▸ **Task to complete**:
Find the lines of data that contain the string "computer", then list them.

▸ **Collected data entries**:
↓

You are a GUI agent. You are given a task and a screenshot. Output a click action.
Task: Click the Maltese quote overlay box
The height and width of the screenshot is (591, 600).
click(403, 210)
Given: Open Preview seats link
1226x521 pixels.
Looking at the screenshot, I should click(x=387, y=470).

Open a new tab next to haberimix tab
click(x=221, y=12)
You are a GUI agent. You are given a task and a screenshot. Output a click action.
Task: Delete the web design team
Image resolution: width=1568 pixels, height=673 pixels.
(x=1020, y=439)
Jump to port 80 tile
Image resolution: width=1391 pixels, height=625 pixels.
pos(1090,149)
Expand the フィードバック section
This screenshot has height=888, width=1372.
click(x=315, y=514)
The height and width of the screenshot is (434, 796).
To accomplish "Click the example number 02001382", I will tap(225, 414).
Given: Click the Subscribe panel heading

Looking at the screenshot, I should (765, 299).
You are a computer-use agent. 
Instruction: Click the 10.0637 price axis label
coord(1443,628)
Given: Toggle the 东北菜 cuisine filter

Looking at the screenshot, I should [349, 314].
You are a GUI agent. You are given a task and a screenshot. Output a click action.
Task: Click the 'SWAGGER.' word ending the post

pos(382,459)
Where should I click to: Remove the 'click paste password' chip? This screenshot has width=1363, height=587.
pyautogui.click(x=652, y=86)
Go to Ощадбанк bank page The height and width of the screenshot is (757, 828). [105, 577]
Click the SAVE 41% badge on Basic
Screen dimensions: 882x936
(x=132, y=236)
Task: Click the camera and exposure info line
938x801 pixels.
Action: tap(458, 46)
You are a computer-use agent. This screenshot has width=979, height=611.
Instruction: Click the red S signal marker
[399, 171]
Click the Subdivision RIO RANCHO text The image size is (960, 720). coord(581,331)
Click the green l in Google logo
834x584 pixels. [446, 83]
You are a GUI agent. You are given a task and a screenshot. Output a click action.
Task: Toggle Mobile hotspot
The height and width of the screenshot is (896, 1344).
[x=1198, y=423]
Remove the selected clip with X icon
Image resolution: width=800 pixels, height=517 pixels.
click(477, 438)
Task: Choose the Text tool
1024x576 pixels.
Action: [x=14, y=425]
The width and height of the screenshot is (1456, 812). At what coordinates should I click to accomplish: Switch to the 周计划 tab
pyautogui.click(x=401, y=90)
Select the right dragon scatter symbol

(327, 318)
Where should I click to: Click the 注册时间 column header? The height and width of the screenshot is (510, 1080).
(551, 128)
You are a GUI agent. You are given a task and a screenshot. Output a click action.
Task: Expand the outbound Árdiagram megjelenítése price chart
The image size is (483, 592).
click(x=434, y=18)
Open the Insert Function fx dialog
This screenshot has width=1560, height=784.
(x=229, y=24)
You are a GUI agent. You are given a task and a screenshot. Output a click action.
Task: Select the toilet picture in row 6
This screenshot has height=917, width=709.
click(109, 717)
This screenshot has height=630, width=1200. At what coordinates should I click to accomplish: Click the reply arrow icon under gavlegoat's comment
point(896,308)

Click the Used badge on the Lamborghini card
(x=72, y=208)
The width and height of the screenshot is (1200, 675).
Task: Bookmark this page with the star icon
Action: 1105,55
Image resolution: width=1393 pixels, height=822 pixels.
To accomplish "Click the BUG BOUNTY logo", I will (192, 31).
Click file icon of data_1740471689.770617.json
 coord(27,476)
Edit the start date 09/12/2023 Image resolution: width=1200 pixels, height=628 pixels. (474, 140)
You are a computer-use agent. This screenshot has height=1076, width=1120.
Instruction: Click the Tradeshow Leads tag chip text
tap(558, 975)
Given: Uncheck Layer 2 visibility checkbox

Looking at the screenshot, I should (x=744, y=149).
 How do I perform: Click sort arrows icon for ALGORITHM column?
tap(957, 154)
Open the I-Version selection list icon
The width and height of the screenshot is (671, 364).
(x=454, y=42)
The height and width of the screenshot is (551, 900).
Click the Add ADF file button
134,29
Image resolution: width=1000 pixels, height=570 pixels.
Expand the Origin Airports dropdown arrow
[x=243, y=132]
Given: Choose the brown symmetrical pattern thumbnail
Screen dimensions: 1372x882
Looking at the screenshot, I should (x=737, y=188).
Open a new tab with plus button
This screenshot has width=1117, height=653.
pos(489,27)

↑

▸ **Answer to this problem**:
You are a computer-use agent. 
You are a computer-use agent. This screenshot has width=979, height=611.
You are a computer-use agent. This screenshot has height=1076, width=1120.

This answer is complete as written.